Schiff, known for his unwavering skepticism of Bitcoin, isn’t just making a philosophical argument this time. He’s pointing to a concrete financial risk. The issue, he says, is not simply that Bitcoin could fall in price—it’s that Strategy has bought a massive amount of it using borrowed money. “Borrowing billions to hold a volatile asset works great when prices rise,” Schiff explained, “but it gets ugly when they don’t.”

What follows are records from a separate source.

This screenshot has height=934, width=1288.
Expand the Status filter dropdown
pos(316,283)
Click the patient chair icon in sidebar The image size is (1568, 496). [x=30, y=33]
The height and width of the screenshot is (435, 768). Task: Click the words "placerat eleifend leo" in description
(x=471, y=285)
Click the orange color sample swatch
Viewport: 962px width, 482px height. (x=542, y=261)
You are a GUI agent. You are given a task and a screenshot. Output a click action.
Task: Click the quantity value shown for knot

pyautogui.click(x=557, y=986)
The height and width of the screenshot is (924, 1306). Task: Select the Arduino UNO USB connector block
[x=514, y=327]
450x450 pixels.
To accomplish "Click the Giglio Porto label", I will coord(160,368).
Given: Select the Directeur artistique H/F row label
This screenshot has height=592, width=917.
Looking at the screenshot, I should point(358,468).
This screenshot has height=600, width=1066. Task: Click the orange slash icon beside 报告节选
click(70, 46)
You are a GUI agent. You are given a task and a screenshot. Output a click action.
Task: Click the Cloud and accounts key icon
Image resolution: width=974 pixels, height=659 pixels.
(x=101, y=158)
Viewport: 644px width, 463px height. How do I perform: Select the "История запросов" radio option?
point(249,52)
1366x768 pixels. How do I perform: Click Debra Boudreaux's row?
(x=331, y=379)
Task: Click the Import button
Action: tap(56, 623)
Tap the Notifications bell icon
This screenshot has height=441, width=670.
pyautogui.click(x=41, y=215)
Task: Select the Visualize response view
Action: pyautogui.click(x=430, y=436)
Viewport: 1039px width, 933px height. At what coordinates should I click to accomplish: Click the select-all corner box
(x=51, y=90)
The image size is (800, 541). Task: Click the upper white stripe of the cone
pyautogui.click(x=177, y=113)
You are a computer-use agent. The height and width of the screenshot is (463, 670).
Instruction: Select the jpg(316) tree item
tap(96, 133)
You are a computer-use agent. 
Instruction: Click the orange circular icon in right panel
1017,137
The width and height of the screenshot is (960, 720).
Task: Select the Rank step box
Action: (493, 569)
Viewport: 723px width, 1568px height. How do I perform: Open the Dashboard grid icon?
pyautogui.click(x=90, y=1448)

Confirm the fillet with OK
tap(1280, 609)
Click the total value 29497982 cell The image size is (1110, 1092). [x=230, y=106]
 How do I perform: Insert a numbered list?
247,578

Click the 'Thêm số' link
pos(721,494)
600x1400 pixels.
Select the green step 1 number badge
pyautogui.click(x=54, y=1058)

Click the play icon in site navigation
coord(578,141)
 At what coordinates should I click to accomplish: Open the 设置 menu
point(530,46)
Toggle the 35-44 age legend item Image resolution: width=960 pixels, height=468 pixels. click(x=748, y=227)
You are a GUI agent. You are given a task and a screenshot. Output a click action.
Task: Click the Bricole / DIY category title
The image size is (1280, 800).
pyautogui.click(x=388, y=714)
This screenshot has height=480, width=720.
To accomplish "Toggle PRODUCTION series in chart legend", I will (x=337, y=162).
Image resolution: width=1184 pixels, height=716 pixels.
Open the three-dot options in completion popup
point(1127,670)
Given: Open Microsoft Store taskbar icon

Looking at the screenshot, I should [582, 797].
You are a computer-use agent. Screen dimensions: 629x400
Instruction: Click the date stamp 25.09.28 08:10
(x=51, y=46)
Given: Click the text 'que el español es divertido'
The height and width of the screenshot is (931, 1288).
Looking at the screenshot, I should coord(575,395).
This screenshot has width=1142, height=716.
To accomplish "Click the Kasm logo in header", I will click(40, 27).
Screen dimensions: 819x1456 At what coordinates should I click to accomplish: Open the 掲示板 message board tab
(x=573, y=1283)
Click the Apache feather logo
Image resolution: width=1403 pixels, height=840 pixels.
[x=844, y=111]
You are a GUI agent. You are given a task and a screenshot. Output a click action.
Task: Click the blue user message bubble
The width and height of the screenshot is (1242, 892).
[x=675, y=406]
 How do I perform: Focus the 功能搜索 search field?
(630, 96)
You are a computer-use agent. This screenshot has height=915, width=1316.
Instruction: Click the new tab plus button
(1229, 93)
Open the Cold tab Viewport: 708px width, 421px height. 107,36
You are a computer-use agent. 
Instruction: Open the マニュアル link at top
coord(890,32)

The bigger concern lies with what could happen to Strategy’s own stock, MSTR, if Bitcoin turns south. The company is currently trading at $413.44 with a market capitalization of roughly $113 billion and an enterprise value of $123.18 billion. Notably, over 51% of that enterprise value is directly tied to the value of its Bitcoin holdings. That puts the company in a precarious position: if Bitcoin’s value declines, so does MSTR’s collateral base, raising the risk of margin calls or forced asset sales—scenarios Saylor has repeatedly pledged to avoid.
The dynamic creates a potentially dangerous feedback loop. A decline in Bitcoin’s value could lead to a decline in Strategy’s stock price, which in turn reduces the collateral backing its debt. If lenders get spooked, the company might be forced to liquidate some of its Bitcoin holdings to stabilize the balance sheet. This is the exact scenario Schiff believes could play out if BTC doesn’t continue climbing—and fast.
While Saylor has remained firm in his “buy and hold forever” philosophy, Schiff argues that this unwavering conviction becomes more of a liability the higher the company’s cost basis climbs. “It’s no longer just about belief in Bitcoin,” Schiff warned. “It’s about financial math. You can’t keep buying high and borrowing more without putting your company at real risk.”
Saylor’s confidence in Bitcoin has been unmatched. He’s built Strategy into one of the world’s largest corporate holders of BTC, transforming it from a software company into a de facto Bitcoin fund. But as Schiff points out, that transformation comes with a steep price: extreme exposure to the volatile crypto market. Each new purchase raises the breakeven point—and narrows the margin for error.
Even as Schiff’s comments draw criticism from Bitcoin supporters, the concerns he raises resonate with investors worried about mounting leverage and market unpredictability. The tension between Saylor’s bullish strategy and Schiff’s bearish warnings captures the broader debate around institutional Bitcoin adoption: is it a revolutionary bet or a ticking time bomb?
For now, Strategy insists it has no plans to sell. But as the company increases its exposure, the stakes only grow higher. Schiff’s message is clear: if Bitcoin doesn’t continue its upward trajectory, Strategy may find itself on increasingly shaky ground—no matter how strong Saylor’s conviction remains.